§ **Work required**
Please rewrite the records below, replacing "Secured payment" with "Secure payment" and leaving everything else unchanged.

§ **Records**
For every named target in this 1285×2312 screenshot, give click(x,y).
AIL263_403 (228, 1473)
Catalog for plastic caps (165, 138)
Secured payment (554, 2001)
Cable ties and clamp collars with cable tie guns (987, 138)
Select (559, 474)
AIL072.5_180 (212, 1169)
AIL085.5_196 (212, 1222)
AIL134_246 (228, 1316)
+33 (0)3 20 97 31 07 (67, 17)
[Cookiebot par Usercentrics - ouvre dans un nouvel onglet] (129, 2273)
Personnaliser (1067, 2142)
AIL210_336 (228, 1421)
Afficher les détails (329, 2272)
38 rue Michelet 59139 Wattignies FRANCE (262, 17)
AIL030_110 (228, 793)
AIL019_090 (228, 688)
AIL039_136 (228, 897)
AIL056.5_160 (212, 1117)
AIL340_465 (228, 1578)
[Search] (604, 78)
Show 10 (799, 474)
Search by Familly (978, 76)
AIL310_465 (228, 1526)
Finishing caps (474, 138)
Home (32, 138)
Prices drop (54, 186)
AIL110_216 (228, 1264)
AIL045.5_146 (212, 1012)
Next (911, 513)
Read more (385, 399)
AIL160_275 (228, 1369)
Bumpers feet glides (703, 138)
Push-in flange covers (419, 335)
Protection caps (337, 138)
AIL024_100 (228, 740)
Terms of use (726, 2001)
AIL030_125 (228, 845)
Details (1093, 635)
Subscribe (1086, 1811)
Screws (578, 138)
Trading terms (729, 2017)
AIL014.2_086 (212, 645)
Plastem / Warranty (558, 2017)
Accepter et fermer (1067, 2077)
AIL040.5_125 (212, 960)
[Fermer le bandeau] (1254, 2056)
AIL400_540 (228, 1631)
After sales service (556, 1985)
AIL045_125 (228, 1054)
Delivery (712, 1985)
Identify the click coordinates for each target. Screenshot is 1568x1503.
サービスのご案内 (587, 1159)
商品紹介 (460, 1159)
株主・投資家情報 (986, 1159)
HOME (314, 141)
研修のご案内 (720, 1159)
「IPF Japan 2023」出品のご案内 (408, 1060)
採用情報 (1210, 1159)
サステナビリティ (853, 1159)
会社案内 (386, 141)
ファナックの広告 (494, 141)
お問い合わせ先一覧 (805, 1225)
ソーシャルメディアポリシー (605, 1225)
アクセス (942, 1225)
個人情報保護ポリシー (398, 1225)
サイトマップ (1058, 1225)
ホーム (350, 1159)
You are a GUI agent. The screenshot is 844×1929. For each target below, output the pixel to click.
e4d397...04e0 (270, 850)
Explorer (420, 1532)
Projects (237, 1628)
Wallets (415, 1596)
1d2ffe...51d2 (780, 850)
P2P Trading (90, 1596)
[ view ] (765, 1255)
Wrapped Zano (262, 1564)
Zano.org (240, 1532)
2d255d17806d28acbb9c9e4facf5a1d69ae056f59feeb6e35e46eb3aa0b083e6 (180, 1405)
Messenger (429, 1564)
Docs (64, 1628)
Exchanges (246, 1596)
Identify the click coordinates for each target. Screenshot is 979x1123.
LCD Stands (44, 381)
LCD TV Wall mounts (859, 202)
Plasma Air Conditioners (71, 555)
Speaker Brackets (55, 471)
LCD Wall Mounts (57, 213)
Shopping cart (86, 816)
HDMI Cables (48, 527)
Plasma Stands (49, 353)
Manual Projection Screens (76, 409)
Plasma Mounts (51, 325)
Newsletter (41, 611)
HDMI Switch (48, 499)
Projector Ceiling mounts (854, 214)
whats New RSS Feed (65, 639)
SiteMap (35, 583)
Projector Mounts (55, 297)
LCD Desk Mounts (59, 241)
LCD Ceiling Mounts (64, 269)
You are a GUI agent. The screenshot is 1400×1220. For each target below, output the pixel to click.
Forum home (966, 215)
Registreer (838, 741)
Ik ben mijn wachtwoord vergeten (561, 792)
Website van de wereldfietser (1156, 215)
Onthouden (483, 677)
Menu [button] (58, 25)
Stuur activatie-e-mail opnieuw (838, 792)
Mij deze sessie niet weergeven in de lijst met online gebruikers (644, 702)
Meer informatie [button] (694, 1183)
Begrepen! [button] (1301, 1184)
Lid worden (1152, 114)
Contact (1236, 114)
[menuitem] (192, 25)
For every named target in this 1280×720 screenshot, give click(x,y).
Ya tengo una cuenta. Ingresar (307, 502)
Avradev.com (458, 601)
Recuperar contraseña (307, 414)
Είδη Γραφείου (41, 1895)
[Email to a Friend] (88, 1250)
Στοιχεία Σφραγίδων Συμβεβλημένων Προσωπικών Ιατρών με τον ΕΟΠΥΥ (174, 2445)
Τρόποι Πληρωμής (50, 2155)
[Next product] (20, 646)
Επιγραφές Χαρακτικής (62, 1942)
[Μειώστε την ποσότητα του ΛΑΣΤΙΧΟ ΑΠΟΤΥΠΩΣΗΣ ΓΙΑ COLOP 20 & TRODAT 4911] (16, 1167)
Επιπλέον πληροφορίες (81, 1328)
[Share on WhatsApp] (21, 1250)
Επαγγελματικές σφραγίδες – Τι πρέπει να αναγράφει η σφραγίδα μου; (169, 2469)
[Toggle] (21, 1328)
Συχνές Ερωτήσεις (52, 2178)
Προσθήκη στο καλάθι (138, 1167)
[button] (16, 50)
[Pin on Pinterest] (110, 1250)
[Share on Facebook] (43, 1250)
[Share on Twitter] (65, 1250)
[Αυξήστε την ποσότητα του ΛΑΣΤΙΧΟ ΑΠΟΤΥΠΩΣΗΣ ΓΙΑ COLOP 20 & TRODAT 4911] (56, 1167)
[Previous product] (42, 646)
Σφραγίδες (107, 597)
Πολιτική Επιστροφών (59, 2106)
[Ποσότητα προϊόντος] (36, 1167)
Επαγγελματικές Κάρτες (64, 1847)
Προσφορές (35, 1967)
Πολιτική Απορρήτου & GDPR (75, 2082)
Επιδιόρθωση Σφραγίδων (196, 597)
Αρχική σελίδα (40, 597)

§ **Task result**
For every named target in this 1285×2312 screenshot, give click(x,y).
AIL263_403 (228, 1473)
Catalog for plastic caps (165, 138)
Secure payment (554, 2001)
Cable ties and clamp collars with cable tie guns (987, 138)
Select (559, 474)
AIL072.5_180 (212, 1169)
AIL085.5_196 (212, 1222)
AIL134_246 (228, 1316)
+33 (0)3 20 97 31 07 (67, 17)
[Cookiebot par Usercentrics - ouvre dans un nouvel onglet] (129, 2273)
Personnaliser (1067, 2142)
AIL210_336 (228, 1421)
Afficher les détails (329, 2272)
38 rue Michelet 59139 Wattignies FRANCE (262, 17)
AIL030_110 (228, 793)
AIL019_090 (228, 688)
AIL039_136 (228, 897)
AIL056.5_160 (212, 1117)
AIL340_465 (228, 1578)
[Search] (604, 78)
Show 10 (799, 474)
Search by Familly (978, 76)
AIL310_465 (228, 1526)
Finishing caps (474, 138)
Home (32, 138)
Prices drop (54, 186)
AIL110_216 (228, 1264)
AIL045.5_146 (212, 1012)
Next (911, 513)
Read more (385, 399)
AIL160_275 (228, 1369)
Bumpers feet glides (703, 138)
Push-in flange covers (419, 335)
Protection caps (337, 138)
AIL024_100 (228, 740)
Terms of use (726, 2001)
AIL030_125 (228, 845)
Details (1093, 635)
Subscribe (1086, 1811)
Screws (578, 138)
Trading terms (729, 2017)
AIL014.2_086 (212, 645)
Plastem / Warranty (558, 2017)
Accepter et fermer (1067, 2077)
AIL040.5_125 (212, 960)
[Fermer le bandeau] (1254, 2056)
AIL400_540 (228, 1631)
After sales service (556, 1985)
AIL045_125 (228, 1054)
Delivery (712, 1985)
Identify the click coordinates for each target. Screenshot is 1568x1503.
サービスのご案内 (587, 1159)
商品紹介 (460, 1159)
株主・投資家情報 (986, 1159)
HOME (314, 141)
研修のご案内 (720, 1159)
「IPF Japan 2023」出品のご案内 (408, 1060)
採用情報 (1210, 1159)
サステナビリティ (853, 1159)
会社案内 (386, 141)
ファナックの広告 (494, 141)
お問い合わせ先一覧 (805, 1225)
ソーシャルメディアポリシー (605, 1225)
アクセス (942, 1225)
個人情報保護ポリシー (398, 1225)
サイトマップ (1058, 1225)
ホーム (350, 1159)
You are a GUI agent. The screenshot is 844×1929. For each target below, output the pixel to click.
e4d397...04e0 (270, 850)
Explorer (420, 1532)
Projects (237, 1628)
Wallets (415, 1596)
1d2ffe...51d2 (780, 850)
P2P Trading (90, 1596)
[ view ] (765, 1255)
Wrapped Zano (262, 1564)
Zano.org (240, 1532)
2d255d17806d28acbb9c9e4facf5a1d69ae056f59feeb6e35e46eb3aa0b083e6 (180, 1405)
Messenger (429, 1564)
Docs (64, 1628)
Exchanges (246, 1596)
Identify the click coordinates for each target. Screenshot is 979x1123.
LCD Stands (44, 381)
LCD TV Wall mounts (859, 202)
Plasma Air Conditioners (71, 555)
Speaker Brackets (55, 471)
LCD Wall Mounts (57, 213)
Shopping cart (86, 816)
HDMI Cables (48, 527)
Plasma Stands (49, 353)
Manual Projection Screens (76, 409)
Plasma Mounts (51, 325)
Newsletter (41, 611)
HDMI Switch (48, 499)
Projector Ceiling mounts (854, 214)
whats New RSS Feed (65, 639)
SiteMap (35, 583)
Projector Mounts (55, 297)
LCD Desk Mounts (59, 241)
LCD Ceiling Mounts (64, 269)
You are a GUI agent. The screenshot is 1400×1220. For each target below, output the pixel to click.
Forum home (966, 215)
Registreer (838, 741)
Ik ben mijn wachtwoord vergeten (561, 792)
Website van de wereldfietser (1156, 215)
Onthouden (483, 677)
Menu [button] (58, 25)
Stuur activatie-e-mail opnieuw (838, 792)
Mij deze sessie niet weergeven in de lijst met online gebruikers (644, 702)
Meer informatie [button] (694, 1183)
Begrepen! [button] (1301, 1184)
Lid worden (1152, 114)
Contact (1236, 114)
[menuitem] (192, 25)
For every named target in this 1280×720 screenshot, give click(x,y).
Ya tengo una cuenta. Ingresar (307, 502)
Avradev.com (458, 601)
Recuperar contraseña (307, 414)
Είδη Γραφείου (41, 1895)
[Email to a Friend] (88, 1250)
Στοιχεία Σφραγίδων Συμβεβλημένων Προσωπικών Ιατρών με τον ΕΟΠΥΥ (174, 2445)
Τρόποι Πληρωμής (50, 2155)
[Next product] (20, 646)
Επιγραφές Χαρακτικής (62, 1942)
[Μειώστε την ποσότητα του ΛΑΣΤΙΧΟ ΑΠΟΤΥΠΩΣΗΣ ΓΙΑ COLOP 20 & TRODAT 4911] (16, 1167)
Επιπλέον πληροφορίες (81, 1328)
[Share on WhatsApp] (21, 1250)
Επαγγελματικές σφραγίδες – Τι πρέπει να αναγράφει η σφραγίδα μου; (169, 2469)
[Toggle] (21, 1328)
Συχνές Ερωτήσεις (52, 2178)
Προσθήκη στο καλάθι (138, 1167)
[button] (16, 50)
[Pin on Pinterest] (110, 1250)
[Share on Facebook] (43, 1250)
[Share on Twitter] (65, 1250)
[Αυξήστε την ποσότητα του ΛΑΣΤΙΧΟ ΑΠΟΤΥΠΩΣΗΣ ΓΙΑ COLOP 20 & TRODAT 4911] (56, 1167)
[Previous product] (42, 646)
Σφραγίδες (107, 597)
Πολιτική Επιστροφών (59, 2106)
[Ποσότητα προϊόντος] (36, 1167)
Επαγγελματικές Κάρτες (64, 1847)
Προσφορές (35, 1967)
Πολιτική Απορρήτου & GDPR (75, 2082)
Επιδιόρθωση Σφραγίδων (196, 597)
Αρχική σελίδα (40, 597)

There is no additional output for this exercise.